Horten, le 7-12-1927
Cher frère, S. Bolsønes,
Paix !

Merci pour ta bonne lettre, que j’ai reçue aujourd’hui. Le fr. Aslaksen est ici, et il y a un réveil parmi les jeunes ; il semble qu’ils soient tous convertis maintenant. 5 garçons âgés de 18 ans ou moins prient et rendent témoignage ; il y a aussi plusieurs jeunes filles. Le fr. Aslaksen est venu ici pour nos noces d’argent le 27/10, et il est resté depuis cette date. Beaucoup de personnes de l’extérieur ont aussi reçu de quoi les faire réfléchir.

C’est de l’endurcissement et de l’impiété de s’endurcir contre les frères. Celui qui hait son frère est un meurtrier, et nous savons qu’aucun meurtrier n’a la vie éternelle demeurant en lui. Pour ce qui te concerne, tu dois faire preuve de beaucoup d’amour à leur égard. C’est là une attitude chrétienne et digne d’un homme. La sœur Stene ne va pas bien. On dirait qu’elle a des ordres sur la manière de se comporter. Elle ne participe pas aux réunions, à moins qu’elle n’ait repris tout récemment. C’est aux humbles que Dieu fait grâce. Puisse Dieu délivrer les amis de Ålesund de ces liens des ténèbres. Je suis désarmé pour l’instant par rapport à tout cela. Il doit y avoir quelque chose de rigide au fond du cœur qui crée toutes ces difficultés. Malgré cela, mon attitude envers eux est la même que quand j’étais chez eux.

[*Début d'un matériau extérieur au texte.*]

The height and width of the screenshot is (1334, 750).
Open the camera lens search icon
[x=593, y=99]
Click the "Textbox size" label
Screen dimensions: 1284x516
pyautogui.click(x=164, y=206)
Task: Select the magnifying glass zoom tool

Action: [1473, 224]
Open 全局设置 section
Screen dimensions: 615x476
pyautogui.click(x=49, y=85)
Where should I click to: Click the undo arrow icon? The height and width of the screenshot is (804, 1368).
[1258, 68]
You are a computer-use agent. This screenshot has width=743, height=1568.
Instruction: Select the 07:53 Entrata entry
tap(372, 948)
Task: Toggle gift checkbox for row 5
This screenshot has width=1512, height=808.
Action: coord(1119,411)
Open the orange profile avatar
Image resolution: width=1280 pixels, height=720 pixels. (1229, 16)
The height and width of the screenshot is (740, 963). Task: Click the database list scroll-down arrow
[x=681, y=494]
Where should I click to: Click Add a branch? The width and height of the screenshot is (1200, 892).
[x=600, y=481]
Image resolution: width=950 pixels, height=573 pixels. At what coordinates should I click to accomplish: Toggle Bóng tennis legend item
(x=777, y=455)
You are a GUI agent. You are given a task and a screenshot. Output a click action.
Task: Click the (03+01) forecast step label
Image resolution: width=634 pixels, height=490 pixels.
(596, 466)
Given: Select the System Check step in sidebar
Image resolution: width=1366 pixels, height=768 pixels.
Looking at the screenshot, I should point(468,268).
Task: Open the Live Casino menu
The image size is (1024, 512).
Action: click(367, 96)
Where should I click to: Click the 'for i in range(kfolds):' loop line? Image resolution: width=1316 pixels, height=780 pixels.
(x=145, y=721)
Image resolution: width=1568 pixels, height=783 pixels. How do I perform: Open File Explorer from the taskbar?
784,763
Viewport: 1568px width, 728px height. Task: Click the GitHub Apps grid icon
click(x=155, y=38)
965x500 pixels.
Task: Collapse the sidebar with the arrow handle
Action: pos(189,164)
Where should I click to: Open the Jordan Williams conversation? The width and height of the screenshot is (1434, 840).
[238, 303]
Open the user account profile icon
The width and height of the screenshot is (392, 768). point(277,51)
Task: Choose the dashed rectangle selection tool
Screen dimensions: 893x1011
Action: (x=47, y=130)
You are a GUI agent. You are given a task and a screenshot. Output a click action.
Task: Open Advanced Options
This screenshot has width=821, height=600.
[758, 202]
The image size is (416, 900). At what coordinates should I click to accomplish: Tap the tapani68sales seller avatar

Pour ce qui te concerne, tu ne peux rien faire d’autre que de prier et de te montrer aimable.

La conférence a vraiment été excellente. Dieu fait progresser de toutes sortes de manières ; loué soit son nom ! Nous étions réunis environ 70 personnes le jour des noces d’argent. Un frère du consulat américain à Oslo a fait venir un photographe, et une belle photo a été prise pendant que nous étions à table. Pour le reste, nous nous portons tous bien, et c’est vraiment béni. La salle est bien utilisée. Nous restons ensemble jusqu’à minuit environ chaque jour, de sorte que je suis assez fatigué maintenant ; mais je trouve quand même que je dois t’envoyer quelques mots. Salue ta femme.

Salutations cordiales de ton frère,

J. O. Smith

Je vais attirer l’attention du fr. Aslaksen sur ta lettre.

Quand quelqu’un s’endurcit contre les frères à la suite d’un ordre donné par une personne ou une autre, il montre par là qu’il n’est ni spirituel, ni indépendant, et qu’il n’ose pas se faire sa propre opinion. Il n’essaie pas non plus d’aller au fond des choses.